Excerpt provided:
────────────────

In the depicted example, an inner diameter 149 of the load shoulder 140 can be large enough to allow isolation components, such as a casing isolation plug and/or a back pressure valve to pass through the inner diameter 149 of the load shoulder 140. In some applications, the inner diameter 149 can be drift compatible with 7⅝″ casing, or otherwise have an inner diameter that is the same or similar to the inner diameter of 7⅝″ casing that may be typically suitable for use with ESP operations, such as casing 102 c. In some embodiments, the inner diameter 149 of the load shoulder 140 can be greater than or equal to 6½ inches. Advantageously, the embodiments described herein allow for a relatively large inner diameter without increasing the outer diameter or envelope of the load shoulder 140. Further, the inner diameter 149 of the load shoulder 140 can allow production tubing 102 d and/or portions of the tubing hanger 150 to pass therethrough.
In the depicted example, the load shoulder 140 is supported within the bore 122 of the tubing head 120. As illustrated, the load shoulder 140 is positioned and supported by a cavity 124 defined within the bore 122 of the tubing head 120. In some embodiments, an outer diameter 144 of the load shoulder 140 is disposed within the cavity 124. During operation, a radial surface 126 of the cavity 124 can support a radial load from a mating radial surface 146 of the load shoulder 140. Similarly, an axial surface 128 of the cavity 124 can support an axial load from a mating axial surface 148 of the load shoulder 140. In some applications, the load applied from the tubing hanger 150 and/or production tubing 102 d on the angled bearing surface 142 can result in both an axial and radial load against the cavity 124 and the tubing head 120.

────────────────

Data shown:
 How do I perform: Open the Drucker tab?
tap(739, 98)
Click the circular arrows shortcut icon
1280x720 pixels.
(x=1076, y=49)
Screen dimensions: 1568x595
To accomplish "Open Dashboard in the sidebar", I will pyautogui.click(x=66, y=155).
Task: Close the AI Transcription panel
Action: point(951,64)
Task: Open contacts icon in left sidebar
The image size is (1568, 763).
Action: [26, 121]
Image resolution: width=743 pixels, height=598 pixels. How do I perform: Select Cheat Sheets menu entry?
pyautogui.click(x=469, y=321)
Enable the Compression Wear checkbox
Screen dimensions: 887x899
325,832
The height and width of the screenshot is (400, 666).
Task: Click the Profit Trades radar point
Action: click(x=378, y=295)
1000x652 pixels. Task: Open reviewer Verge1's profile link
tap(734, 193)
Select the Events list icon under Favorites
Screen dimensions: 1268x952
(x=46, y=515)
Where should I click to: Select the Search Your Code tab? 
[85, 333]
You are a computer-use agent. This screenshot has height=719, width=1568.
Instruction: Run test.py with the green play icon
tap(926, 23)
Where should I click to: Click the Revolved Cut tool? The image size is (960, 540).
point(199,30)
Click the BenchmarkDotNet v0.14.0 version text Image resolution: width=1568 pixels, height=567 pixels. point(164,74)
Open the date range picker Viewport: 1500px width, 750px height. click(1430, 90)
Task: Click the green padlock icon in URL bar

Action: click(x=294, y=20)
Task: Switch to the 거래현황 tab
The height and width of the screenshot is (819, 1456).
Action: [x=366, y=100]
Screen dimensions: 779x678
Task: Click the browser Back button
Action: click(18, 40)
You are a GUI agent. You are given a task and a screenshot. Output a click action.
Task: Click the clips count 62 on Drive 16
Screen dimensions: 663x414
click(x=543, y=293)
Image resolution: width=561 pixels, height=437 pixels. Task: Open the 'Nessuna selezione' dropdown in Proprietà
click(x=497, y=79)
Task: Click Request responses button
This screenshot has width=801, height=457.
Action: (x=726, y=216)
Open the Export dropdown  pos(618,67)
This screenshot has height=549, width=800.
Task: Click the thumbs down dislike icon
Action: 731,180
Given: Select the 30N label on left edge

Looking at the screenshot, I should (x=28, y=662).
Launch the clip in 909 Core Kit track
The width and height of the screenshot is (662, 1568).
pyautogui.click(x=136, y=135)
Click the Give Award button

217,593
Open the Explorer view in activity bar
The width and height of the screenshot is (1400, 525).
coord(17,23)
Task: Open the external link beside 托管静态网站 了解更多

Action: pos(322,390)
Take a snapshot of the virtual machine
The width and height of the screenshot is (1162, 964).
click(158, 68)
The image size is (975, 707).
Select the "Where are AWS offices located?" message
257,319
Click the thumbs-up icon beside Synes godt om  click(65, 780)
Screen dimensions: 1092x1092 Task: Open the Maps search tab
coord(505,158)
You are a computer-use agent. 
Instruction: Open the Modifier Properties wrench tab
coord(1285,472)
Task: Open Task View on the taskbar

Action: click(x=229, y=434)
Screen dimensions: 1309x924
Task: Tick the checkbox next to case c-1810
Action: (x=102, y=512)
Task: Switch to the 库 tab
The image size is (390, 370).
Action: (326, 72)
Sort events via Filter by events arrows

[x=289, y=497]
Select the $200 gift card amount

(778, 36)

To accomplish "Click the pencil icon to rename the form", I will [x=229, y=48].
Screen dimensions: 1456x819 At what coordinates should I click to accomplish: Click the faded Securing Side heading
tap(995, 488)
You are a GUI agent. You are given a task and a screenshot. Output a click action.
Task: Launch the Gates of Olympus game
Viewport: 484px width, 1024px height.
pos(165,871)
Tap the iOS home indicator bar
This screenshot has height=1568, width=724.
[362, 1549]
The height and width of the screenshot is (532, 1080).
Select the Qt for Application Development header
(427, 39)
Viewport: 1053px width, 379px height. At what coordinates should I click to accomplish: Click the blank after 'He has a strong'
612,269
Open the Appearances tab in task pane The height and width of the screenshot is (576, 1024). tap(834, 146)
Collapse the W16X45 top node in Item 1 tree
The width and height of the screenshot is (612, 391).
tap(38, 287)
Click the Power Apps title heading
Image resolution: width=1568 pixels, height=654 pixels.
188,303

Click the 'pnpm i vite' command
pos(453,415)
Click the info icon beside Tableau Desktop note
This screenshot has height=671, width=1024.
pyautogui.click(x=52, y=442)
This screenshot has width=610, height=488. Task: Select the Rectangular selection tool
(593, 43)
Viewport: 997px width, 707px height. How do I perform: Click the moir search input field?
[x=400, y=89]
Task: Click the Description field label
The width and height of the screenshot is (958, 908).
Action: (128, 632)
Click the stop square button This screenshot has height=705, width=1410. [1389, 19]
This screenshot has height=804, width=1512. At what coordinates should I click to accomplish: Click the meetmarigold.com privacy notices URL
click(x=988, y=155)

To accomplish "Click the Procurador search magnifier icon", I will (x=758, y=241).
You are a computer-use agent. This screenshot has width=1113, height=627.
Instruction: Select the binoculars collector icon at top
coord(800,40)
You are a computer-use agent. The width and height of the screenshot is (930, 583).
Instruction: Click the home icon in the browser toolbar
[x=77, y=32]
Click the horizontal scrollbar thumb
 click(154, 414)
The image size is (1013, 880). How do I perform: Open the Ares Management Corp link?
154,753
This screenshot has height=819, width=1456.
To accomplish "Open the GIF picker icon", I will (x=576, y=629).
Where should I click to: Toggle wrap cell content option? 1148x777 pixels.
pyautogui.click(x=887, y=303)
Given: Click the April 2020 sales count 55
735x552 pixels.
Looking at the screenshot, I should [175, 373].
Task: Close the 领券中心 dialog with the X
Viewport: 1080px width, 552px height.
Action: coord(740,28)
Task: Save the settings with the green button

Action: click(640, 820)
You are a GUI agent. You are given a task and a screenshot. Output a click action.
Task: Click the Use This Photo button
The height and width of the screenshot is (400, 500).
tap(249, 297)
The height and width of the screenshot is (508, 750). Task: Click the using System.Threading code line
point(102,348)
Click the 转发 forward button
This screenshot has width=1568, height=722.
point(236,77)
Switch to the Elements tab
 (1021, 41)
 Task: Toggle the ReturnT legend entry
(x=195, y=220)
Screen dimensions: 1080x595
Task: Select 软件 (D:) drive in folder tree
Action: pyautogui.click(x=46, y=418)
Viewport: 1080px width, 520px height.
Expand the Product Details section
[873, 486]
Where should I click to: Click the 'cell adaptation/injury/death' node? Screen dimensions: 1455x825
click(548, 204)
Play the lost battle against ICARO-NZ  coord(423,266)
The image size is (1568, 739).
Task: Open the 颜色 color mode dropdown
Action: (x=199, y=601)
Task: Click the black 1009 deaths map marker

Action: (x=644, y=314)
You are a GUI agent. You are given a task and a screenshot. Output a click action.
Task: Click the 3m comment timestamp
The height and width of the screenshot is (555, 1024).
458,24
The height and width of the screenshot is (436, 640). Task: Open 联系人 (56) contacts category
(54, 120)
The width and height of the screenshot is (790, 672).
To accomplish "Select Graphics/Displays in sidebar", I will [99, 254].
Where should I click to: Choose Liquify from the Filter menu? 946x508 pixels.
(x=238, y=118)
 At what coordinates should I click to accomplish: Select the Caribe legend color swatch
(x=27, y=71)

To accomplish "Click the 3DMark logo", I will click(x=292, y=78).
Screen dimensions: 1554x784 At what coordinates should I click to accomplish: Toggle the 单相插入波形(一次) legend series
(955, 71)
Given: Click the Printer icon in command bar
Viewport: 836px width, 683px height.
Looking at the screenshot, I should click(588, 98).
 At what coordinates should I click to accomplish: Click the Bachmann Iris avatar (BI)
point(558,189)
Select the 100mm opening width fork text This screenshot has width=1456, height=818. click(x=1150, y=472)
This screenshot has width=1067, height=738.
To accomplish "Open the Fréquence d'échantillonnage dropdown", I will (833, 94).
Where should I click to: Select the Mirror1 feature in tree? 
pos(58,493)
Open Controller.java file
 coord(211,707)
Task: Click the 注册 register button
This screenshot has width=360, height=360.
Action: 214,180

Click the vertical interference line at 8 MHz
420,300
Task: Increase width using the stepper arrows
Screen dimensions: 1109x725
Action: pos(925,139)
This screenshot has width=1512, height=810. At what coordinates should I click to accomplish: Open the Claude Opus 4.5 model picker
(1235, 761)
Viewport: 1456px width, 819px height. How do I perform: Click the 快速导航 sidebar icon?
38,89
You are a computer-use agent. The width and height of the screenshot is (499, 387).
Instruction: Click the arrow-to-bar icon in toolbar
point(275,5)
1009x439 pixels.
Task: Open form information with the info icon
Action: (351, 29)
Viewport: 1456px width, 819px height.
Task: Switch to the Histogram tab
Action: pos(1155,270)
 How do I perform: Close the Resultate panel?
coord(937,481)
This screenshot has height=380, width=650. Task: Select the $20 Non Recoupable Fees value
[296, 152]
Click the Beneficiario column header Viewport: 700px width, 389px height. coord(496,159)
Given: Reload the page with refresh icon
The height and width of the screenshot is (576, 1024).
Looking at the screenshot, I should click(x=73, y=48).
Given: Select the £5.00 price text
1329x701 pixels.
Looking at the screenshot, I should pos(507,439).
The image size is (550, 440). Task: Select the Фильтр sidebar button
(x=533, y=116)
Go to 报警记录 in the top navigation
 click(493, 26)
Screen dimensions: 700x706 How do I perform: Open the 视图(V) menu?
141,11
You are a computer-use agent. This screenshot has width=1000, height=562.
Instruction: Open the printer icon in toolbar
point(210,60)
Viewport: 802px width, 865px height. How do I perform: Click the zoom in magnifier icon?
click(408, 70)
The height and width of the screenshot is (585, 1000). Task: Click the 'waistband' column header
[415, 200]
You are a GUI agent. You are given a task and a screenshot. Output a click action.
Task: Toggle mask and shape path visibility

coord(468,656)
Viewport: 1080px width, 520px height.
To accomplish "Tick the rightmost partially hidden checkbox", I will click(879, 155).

────────────────

List of tasks:
1. Copy the load shoulder text from "In the depicted example, the" to "and the tubing head 120.".
2. List every surface that the load shoulder text names with a reference number, and give each one's number.
The records above are separate from the load shoulder text.

Expected responses:
1.
In the depicted example, the load shoulder 140 is supported within the bore 122 of the tubing head 120. As illustrated, the load shoulder 140 is positioned and supported by a cavity 124 defined within the bore 122 of the tubing head 120. In some embodiments, an outer diameter 144 of the load shoulder 140 is disposed within the cavity 124. During operation, a radial surface 126 of the cavity 124 can support a radial load from a mating radial surface 146 of the load shoulder 140. Similarly, an axial surface 128 of the cavity 124 can support an axial load from a mating axial surface 148 of the load shoulder 140. In some applications, the load applied from the tubing hanger 150 and/or production tubing 102 d on the angled bearing surface 142 can result in both an axial and radial load against the cavity 124 and the tubing head 120.

2.
- radial surface 126
- axial surface 128
- mating radial surface 146
- mating axial surface 148
- angled bearing surface 142